After trying out remote working in Hawaii, Japan, Costa Rica, El Salvador, the Dominican Republic and Barbados, Shane chose the Canary Islands as his base, a Spanish archipelago located near the coast of Africa in the Atlantic Ocean.
“It’s perfect,” Shane says. “I can work with a good Internet connection; the weather is warm all year round; there’s incredible natural beauty; and there’s the security of living within the European Union.”
In light of the COVID-19 crisis, and driven by the development of new technology, companies are changing the way they work, and mobile offices are springing up all over the world. Boasting year-round sunshine, a beautiful coastline, exquisite mountains and friendly locals, it’s no surprise that the Canary Islands makes for a popular base.
“Internet connections have always been good on the Canary Islands, but with the arrival of 5G, they will become excellent. Digital nomads choose Tazacorte, on the island of La Palma, for its tranquillity, Corralejo in Fuerteventura, for its beaches, and Santa Cruz de Tenerife and Las Palmas de Gran Canaria when they want to pair natural beauty with a bustling city with easy air connections,” says Ignacio Rodríguez, the founder of Nomad City and a regional executive member of the International Remote Work Association.
While the perks of enjoying life outside the traditional office are being sampled by increasing numbers of people, it looks likely that the trend of remote working is here to stay. Tech giants such as Twitter have recently announced that they will allow their employees to fulfil their work objectives from anywhere in the world.
“Now more than ever people need good air and light“, says Ignacio. “And in this respect the Canary Islands is a paradise.” With a climate of endless summer, thirty natural parks and protected spaces, biosphere reserves stretching to 60% of the archipelago’s terrain, five UNESCO World Heritage Sites, world-class beaches and an array of original cultural activities, the Canary Islands has much to offer.
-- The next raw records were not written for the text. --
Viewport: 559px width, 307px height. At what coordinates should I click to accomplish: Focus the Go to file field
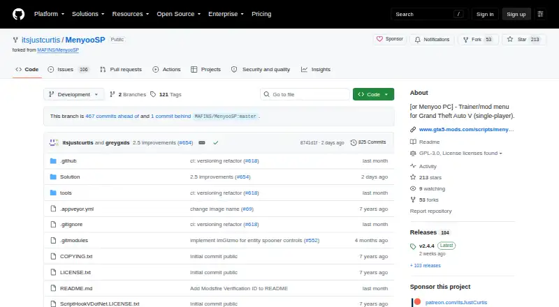[305, 94]
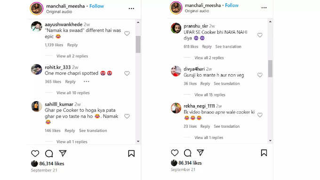This screenshot has width=320, height=180.
Task: Open manchali_meesha profile picture on right
Action: click(x=176, y=8)
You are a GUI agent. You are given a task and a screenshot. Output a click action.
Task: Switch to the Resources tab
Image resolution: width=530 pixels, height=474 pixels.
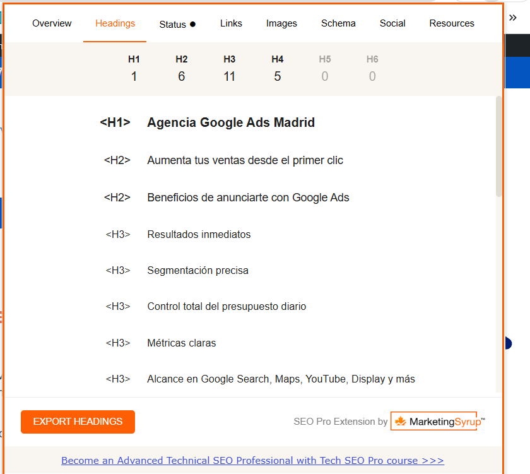[452, 23]
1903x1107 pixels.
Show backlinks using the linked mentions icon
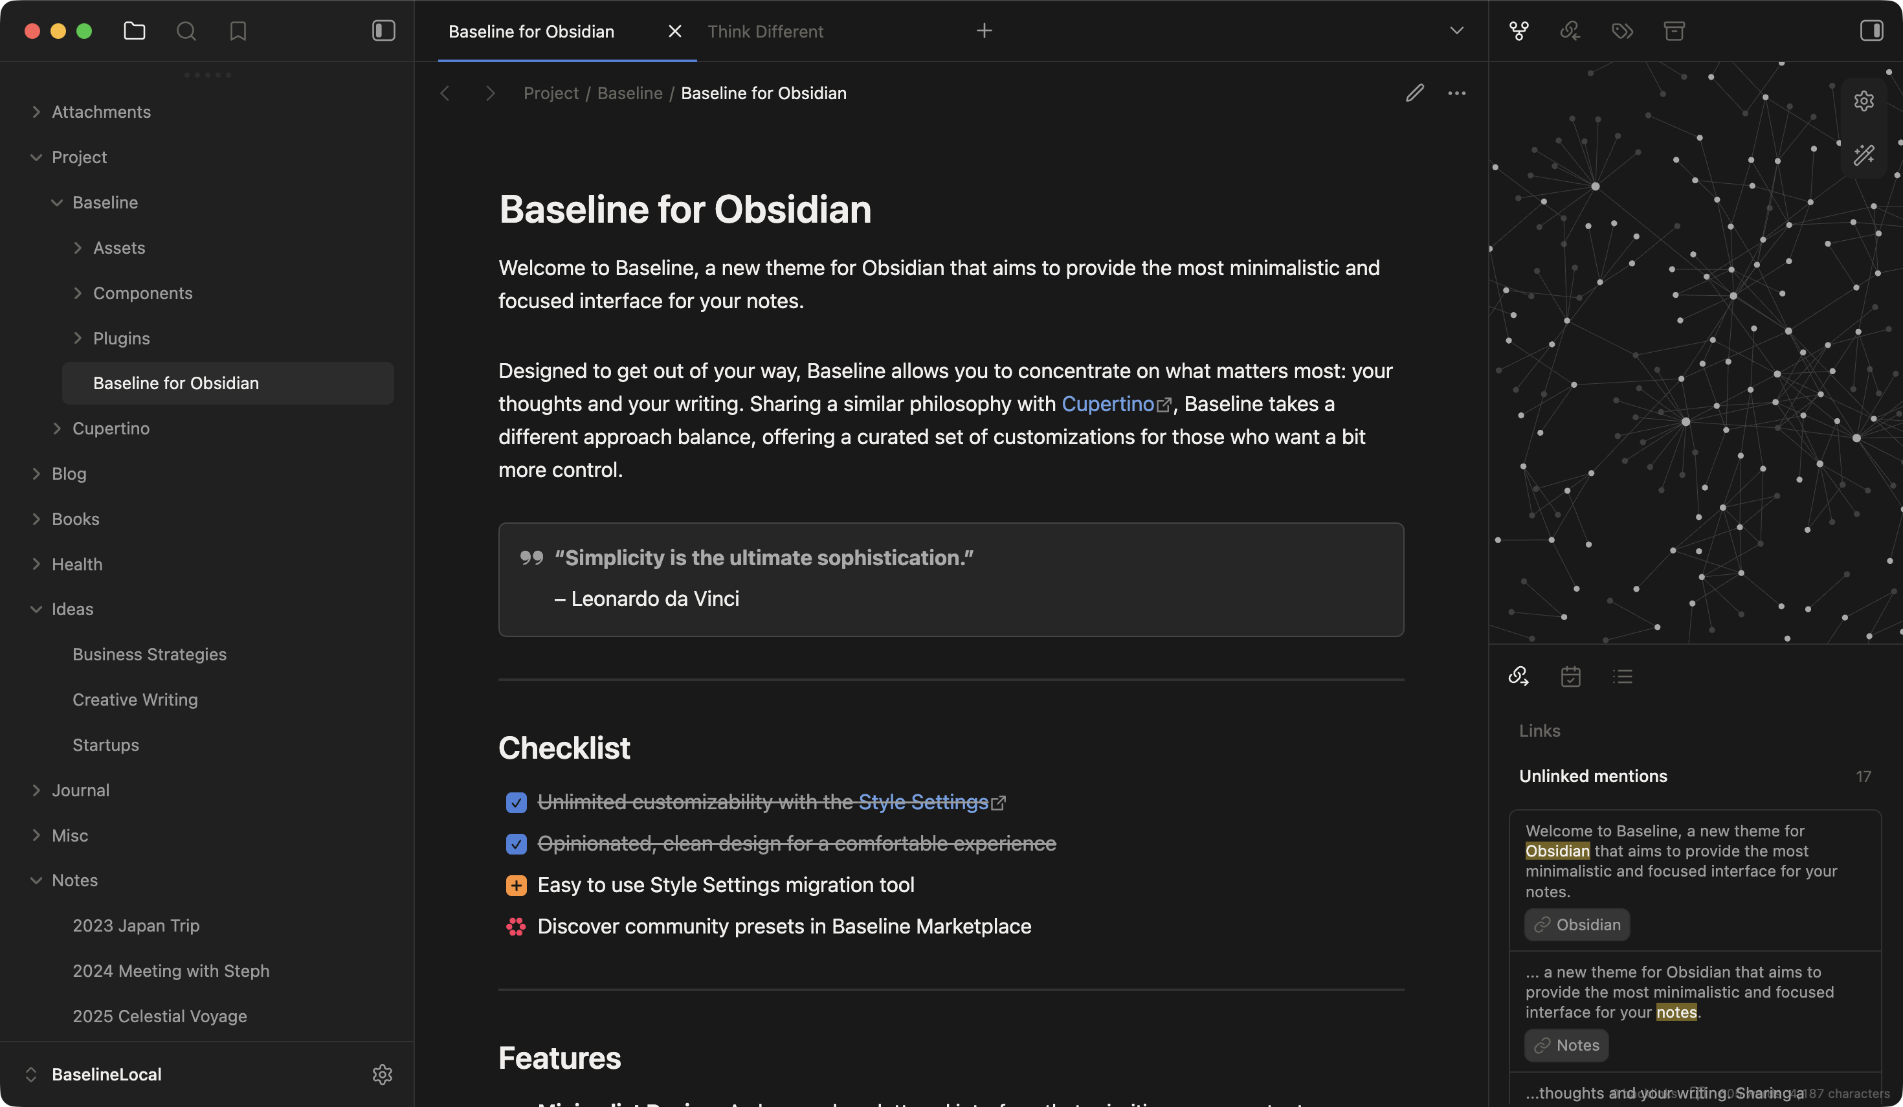[x=1570, y=31]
The network of remote workers in Gran Canaria is close-knit. Nekelle Meier is a Dutch teleworker who runs her own marketing company, and she describes the community as “incredible”. “It is very easy to connect with everyone,” she adds. Nekelle chose Gran Canaria because the cost of living there is much lower than in many other places in Europe. Nekelle says that the climate in the Canary Islands is “wonderful throughout the year.” She adds that the archipelago is “versatile … it’s ideal for beach lovers, but it is also great if you want to go hiking, sailing, paragliding, mountain biking or trail running. And there are so many towns to discover! … In Gran Canaria, if you drive for a few hours, you reach the remote beach of Playa Guigui. You can sleep out there in the open under the stars … Then there are the festivals throughout the year. The carnival is amazing. There are great restaurants to eat out. There is great variation in the dishes, and the food is tasty and affordable … and I’m only a four-and-a-half-hour flight away from the Netherlands. The Canary Islands are definitely Europe’s paradise.”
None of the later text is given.